While streaming services and apps may seem like the ideal alternative to brick-and-mortar facilities, they aren’t without their pros and cons. “I am happy with online sessions too as it helps me accommodate more clients and conduct back-to-back sessions without having to travel to client’s place. My eyesight did suffer from the strain of looking at the screen for long hours. On rare occasions my Internet fails and my live-streaming gets interrupted. On the whole, there are more pros than cons and the online sessions are here to stay forever,” says Dr. Neera.
Echoing her thoughts, Sunil Menon believes that virtual fitness will be the way forward with occasional ‘face-to-face’ training sessions thrown in. Coaches can set-up and do sessions from anywhere. One has to stay ahead of the curve or remain outdated, he says.
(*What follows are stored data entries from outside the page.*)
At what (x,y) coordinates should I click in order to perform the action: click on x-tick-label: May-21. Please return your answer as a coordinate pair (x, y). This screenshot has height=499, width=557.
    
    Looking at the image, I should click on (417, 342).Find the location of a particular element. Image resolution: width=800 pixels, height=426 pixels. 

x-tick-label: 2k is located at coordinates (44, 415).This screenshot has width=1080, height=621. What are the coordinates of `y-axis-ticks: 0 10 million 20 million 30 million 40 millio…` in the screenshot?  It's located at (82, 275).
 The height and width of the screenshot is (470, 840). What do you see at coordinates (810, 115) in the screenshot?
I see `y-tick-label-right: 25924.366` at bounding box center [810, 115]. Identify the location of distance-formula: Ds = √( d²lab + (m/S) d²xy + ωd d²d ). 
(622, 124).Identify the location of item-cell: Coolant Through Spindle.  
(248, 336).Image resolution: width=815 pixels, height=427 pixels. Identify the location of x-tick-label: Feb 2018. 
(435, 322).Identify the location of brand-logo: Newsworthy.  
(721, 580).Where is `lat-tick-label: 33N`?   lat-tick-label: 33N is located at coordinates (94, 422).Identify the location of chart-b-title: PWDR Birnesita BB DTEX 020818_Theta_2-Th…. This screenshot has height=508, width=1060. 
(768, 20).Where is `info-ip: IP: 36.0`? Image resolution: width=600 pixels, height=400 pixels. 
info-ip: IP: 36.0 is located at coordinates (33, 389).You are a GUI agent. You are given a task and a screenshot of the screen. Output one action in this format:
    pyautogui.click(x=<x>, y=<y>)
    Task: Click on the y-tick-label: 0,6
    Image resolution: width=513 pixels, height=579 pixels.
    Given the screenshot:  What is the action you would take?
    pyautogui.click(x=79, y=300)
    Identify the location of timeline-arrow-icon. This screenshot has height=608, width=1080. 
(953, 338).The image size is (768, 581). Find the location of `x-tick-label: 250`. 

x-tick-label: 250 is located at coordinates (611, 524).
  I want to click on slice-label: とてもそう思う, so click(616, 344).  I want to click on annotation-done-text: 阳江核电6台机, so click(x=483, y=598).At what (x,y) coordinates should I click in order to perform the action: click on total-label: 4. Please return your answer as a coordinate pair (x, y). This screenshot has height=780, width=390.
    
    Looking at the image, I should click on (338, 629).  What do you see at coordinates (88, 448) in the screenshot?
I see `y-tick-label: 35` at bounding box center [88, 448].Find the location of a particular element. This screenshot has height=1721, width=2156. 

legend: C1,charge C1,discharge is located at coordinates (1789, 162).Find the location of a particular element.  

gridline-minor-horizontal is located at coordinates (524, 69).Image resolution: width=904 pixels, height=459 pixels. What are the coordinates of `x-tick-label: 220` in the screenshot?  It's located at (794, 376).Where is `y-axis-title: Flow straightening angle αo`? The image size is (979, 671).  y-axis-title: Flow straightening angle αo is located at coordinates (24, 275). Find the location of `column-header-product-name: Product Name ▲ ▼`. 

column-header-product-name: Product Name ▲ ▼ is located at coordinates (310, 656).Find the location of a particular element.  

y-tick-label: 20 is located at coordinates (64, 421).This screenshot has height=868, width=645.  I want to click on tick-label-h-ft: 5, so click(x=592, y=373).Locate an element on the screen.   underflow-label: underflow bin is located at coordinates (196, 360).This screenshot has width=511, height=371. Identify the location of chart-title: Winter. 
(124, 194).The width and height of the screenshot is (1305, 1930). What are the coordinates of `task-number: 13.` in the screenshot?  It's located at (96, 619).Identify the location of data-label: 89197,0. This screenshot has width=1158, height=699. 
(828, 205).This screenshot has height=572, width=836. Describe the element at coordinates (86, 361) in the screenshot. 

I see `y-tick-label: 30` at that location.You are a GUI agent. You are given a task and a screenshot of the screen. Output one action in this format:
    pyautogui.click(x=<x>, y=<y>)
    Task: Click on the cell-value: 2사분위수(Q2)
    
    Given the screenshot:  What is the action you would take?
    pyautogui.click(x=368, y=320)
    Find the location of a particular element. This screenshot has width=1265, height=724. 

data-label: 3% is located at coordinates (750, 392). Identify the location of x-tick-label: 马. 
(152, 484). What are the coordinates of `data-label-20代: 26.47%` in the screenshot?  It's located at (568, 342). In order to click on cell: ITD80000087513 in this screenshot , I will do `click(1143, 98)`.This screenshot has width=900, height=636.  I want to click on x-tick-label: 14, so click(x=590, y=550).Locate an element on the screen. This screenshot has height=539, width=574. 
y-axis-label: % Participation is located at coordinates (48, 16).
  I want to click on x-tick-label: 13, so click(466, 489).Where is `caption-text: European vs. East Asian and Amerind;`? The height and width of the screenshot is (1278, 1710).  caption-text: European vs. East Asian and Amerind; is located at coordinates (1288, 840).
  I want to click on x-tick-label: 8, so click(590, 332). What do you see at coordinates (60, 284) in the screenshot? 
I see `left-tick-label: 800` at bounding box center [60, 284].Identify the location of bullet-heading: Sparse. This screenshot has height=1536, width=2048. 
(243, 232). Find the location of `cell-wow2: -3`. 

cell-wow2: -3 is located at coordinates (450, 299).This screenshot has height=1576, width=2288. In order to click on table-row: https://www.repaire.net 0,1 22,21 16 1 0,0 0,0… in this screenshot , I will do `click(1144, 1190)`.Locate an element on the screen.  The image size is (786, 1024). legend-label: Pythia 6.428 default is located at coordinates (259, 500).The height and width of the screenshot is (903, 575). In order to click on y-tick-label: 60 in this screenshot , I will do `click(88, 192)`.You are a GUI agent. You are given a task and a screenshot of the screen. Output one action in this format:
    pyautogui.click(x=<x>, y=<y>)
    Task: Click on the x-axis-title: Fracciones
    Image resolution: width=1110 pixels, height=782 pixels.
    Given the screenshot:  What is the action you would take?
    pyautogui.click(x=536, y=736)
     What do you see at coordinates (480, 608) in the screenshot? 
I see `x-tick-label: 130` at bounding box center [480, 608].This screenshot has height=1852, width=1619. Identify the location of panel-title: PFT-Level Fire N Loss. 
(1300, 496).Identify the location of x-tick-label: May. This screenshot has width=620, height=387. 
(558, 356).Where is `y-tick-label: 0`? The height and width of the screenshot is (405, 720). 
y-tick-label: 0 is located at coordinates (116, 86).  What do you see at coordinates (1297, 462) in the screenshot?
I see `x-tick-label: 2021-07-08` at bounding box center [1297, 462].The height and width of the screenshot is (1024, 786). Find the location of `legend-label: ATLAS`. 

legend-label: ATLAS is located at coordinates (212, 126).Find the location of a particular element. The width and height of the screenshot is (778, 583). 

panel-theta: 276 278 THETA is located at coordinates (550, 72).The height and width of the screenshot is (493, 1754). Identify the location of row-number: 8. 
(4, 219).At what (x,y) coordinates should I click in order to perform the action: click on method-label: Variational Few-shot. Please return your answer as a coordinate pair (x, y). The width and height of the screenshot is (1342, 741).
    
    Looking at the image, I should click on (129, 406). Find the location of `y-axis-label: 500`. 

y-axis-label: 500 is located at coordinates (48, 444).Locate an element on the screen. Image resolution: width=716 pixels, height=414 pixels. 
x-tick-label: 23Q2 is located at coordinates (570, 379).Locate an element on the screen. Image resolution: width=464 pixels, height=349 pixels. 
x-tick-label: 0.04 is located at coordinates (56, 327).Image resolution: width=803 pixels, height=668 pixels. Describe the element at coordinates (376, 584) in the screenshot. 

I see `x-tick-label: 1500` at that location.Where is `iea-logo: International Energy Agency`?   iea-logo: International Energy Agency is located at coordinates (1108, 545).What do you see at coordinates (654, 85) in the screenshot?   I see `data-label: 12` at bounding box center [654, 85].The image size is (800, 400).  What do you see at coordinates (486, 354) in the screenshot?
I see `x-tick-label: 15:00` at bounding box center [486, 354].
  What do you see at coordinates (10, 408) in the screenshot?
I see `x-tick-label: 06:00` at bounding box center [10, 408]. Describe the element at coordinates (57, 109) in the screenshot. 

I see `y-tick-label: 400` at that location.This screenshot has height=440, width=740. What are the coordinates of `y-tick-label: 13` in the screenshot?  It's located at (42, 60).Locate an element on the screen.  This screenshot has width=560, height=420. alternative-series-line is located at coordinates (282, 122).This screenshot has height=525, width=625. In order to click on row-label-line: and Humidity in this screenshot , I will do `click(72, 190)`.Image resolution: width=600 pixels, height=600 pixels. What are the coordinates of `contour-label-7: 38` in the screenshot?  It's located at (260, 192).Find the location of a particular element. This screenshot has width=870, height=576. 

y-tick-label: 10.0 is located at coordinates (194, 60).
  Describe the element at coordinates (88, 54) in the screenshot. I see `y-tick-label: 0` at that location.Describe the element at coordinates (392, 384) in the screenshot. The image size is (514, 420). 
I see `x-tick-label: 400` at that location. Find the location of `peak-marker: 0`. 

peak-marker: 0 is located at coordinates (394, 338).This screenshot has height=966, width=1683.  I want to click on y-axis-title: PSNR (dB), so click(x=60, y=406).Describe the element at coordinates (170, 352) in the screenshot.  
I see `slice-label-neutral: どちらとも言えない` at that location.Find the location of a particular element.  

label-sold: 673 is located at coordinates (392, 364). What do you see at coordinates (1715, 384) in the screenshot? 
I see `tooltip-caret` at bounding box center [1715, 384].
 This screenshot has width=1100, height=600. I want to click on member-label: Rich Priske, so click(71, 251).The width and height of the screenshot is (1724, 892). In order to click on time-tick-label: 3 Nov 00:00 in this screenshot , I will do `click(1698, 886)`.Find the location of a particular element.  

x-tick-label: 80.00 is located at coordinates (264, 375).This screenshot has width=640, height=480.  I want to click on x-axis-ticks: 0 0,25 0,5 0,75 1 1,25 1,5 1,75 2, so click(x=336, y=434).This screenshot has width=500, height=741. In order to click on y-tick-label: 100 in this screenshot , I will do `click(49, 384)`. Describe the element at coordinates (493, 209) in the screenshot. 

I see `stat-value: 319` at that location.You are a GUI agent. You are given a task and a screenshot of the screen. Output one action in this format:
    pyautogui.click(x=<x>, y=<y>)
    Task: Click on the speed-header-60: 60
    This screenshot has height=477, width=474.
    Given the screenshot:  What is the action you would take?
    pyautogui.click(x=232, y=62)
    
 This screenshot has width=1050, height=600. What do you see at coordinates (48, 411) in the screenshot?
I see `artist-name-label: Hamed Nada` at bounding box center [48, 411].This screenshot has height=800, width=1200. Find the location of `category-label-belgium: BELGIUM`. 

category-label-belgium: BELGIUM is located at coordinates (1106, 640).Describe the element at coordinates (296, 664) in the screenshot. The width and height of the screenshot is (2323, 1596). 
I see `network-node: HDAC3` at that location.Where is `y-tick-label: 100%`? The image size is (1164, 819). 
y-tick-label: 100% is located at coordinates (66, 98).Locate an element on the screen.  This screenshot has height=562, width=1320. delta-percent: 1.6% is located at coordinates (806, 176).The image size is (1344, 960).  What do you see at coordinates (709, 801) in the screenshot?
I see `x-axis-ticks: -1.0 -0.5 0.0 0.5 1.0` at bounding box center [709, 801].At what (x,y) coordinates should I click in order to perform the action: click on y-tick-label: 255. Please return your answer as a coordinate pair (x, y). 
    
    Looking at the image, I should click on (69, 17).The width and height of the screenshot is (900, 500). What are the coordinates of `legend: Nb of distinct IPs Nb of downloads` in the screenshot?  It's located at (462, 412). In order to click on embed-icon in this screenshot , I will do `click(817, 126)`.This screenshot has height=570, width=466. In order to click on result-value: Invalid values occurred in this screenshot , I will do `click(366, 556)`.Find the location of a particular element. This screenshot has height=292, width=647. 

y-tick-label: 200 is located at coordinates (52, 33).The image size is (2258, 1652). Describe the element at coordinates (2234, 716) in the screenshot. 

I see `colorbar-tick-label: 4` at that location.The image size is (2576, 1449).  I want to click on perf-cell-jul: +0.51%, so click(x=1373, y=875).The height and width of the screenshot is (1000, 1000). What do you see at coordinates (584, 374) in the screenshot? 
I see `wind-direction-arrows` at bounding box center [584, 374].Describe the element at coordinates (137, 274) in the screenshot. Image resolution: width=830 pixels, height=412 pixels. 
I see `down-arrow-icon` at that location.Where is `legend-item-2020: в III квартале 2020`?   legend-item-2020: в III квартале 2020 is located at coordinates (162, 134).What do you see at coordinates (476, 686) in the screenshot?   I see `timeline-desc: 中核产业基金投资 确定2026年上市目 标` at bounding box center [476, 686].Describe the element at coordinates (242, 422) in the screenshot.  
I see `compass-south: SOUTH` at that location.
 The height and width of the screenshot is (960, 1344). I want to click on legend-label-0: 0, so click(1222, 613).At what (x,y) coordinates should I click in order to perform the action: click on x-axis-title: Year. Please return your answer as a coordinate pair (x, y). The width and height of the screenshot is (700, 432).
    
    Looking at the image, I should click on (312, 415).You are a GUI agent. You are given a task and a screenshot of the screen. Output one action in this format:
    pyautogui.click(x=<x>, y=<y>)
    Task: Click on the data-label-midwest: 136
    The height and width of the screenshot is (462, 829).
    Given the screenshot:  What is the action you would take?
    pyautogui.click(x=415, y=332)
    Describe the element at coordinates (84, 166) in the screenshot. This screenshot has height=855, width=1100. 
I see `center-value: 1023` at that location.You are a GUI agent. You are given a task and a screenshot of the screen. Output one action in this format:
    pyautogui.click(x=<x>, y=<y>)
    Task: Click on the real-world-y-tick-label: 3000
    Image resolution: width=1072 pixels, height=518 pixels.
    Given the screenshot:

Colonel Sunil Uniyal, a serving Armed Forces Officer, has been training virtually, though his coach is 1,000km away. On his online training, he says, “All of us were in a tough situation with restricted movement. New habits develop over time, and we’ve had three to four months of this, exercising at home became a new way to train – and it may very well stay that way. The movement to everything-digital has been slow up until now, but relentless, and the fitness industry is its latest convert. The lockdown has accelerated this direction of innovation through necessity and convenience.”
As WFM (Work from Home) continues to conduct business largely from home and personal contact is still a big NO, accommodating a trip to the gym into the daily routine looks to be something that won’t happen for many in the near future, especially when workouts can be done from the comfort of one’s home. The virtual training sessions are a phenomenal substitute.
New habits should be acquired that fit into new schedules. The fitness training will survive the pandemic, but it will look very different. As new trends come and go, the consumer mindset will continue to drive the fitness industry now and in the future.